Berlusconi to accelerate austerity plan as Italian crisis escalates

PRIME Minister Silvio Berlusconi agreed yesterday to accelerate plans to restore Italy’s public finances after a day of hectic telephoning with international partners alarmed at the escalating crisis over Italian debt.

Speaking at a hastily called news conference after markets closed, Berlusconi promised to bring forward austerity measures passed last month and get the budget into balance by 2013, a year ahead of the original schedule.

“We consider it appropriate to introduce an acceleration of the measures which we introduced recently in the fiscal planning law to give us the possibility of reaching our objective of balancing the budget early, by 2013 instead of 2014,” he said.

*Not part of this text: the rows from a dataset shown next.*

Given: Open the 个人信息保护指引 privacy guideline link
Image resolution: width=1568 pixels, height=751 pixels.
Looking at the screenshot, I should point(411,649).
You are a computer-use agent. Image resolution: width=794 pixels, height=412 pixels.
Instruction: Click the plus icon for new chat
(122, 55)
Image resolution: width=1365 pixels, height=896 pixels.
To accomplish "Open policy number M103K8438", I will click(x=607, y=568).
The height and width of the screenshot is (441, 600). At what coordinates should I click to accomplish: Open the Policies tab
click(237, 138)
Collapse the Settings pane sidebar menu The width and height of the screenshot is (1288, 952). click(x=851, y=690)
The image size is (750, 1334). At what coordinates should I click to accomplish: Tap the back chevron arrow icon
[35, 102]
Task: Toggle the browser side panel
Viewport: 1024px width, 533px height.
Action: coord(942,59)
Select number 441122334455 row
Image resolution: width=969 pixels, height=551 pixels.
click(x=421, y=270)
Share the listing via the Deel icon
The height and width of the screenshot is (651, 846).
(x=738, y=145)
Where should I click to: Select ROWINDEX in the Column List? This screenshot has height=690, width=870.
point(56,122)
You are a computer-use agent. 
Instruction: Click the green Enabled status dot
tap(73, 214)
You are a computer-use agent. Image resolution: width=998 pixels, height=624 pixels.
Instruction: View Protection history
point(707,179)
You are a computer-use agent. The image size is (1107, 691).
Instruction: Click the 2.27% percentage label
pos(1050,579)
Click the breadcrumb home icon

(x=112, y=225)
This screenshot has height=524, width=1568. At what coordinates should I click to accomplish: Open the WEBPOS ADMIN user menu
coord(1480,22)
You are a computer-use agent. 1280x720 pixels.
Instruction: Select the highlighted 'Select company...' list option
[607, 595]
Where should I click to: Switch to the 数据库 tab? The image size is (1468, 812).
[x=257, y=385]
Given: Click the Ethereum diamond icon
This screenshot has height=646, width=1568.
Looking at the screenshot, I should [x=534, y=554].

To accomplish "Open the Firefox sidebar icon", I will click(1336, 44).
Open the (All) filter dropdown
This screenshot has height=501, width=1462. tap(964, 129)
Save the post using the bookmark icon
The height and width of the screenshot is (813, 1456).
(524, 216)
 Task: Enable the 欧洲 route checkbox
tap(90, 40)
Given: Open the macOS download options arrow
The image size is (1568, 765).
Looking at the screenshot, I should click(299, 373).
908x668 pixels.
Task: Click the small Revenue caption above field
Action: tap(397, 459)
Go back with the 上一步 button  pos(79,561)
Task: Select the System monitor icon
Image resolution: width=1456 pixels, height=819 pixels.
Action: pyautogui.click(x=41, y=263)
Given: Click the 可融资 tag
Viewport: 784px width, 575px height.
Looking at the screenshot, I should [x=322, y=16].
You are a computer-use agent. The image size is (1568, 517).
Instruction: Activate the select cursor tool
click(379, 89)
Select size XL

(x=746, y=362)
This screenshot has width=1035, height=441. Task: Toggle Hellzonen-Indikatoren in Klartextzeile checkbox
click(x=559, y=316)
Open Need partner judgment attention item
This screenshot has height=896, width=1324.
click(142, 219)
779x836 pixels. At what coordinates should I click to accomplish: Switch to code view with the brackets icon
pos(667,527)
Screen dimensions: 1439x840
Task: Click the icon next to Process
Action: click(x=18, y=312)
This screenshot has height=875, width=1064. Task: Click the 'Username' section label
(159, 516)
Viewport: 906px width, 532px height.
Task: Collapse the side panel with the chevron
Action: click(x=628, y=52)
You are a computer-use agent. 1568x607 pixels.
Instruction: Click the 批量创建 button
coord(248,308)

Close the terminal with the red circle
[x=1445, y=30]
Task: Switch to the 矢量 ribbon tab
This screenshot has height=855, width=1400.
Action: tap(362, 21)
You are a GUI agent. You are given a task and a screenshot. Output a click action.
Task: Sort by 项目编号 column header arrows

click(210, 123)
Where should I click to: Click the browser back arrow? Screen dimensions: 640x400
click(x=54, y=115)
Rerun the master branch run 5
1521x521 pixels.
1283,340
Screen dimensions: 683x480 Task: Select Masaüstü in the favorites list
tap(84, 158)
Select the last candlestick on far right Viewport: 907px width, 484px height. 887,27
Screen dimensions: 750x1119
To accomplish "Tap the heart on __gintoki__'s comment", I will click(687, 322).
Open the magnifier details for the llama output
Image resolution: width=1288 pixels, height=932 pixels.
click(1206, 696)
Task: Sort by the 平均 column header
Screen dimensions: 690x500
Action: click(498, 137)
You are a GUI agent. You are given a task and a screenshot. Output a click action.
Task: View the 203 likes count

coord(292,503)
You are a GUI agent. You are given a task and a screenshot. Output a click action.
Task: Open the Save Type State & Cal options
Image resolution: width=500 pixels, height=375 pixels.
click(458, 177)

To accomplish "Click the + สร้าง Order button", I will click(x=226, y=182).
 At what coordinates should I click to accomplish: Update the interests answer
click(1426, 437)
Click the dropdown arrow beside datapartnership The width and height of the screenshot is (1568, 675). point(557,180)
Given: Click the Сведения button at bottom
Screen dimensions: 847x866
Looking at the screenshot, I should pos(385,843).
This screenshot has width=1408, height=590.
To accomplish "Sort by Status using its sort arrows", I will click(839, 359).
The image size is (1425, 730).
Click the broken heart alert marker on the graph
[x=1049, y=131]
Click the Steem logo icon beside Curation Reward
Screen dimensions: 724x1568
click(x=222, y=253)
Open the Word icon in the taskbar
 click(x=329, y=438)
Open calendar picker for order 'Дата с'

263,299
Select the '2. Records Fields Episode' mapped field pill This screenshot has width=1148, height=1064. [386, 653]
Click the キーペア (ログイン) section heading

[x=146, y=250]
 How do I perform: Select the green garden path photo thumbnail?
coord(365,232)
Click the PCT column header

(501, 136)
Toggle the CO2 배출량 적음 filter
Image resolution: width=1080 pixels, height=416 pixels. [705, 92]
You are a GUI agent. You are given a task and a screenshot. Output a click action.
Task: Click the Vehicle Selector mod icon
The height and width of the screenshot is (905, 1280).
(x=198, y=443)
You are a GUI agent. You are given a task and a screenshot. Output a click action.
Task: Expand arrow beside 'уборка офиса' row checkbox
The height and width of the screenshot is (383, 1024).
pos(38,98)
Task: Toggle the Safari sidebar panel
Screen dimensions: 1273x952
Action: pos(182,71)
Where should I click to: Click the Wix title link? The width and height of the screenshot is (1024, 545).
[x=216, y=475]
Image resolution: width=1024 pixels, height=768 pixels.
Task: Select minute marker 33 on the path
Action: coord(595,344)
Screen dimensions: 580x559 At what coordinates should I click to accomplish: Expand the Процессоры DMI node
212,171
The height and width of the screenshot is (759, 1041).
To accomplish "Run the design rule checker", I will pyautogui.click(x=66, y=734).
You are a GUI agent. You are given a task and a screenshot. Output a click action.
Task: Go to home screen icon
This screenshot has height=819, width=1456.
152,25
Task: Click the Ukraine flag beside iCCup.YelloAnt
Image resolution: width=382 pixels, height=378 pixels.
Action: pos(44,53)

With Economy Minister Giulio Tremonti sitting alongside, he said the government would introduce a constitutional balanced budget amendment and accelerate unspecified tax measures to help cut the deficit. Tremonti said there would also be labour reforms.

“There is a very particular attention from international speculation on us that we must try to counter,” Berlusconi said.

Berlusconi, saying he conferred by phone with world leaders, also announced that G-7 finance ministers will meet “within days” about the exploding financial crisis.

Later, his spokesman clarified that convening an “extraordinary meeting” of the G-7 finance ministers was still “at the reflection stage” with no decision yet taken, although Italy favoured one.

The moves followed criticism that Italy had failed to act decisively enough to halt a market emergency that has threatened to engulf the entire eurozone and triggered near-panic on financial markets.

Italian 10-year bond yields have risen over 6% and the spread over benchmark German Bunds briefly went past the equivalent spread between Spanish and German debt yesterday, indicating that investors saw Italy as riskier than Spain.

Earlier yesterday, sources told Reuters the ECB had agreed in principle to buy Italian bonds on secondary markets as early as next week on the condition it brought forward key structural reforms.

Italy has been in the crosshairs of bond markets since early July as doubts have grown about the sustainability of its public debt and the ability of its fractious government to adopt deep reforms needed to revive its chronically weak growth.

A €48bn austerity plan passed in parliament last month has been widely criticised for delaying most cuts until after elections in 2013.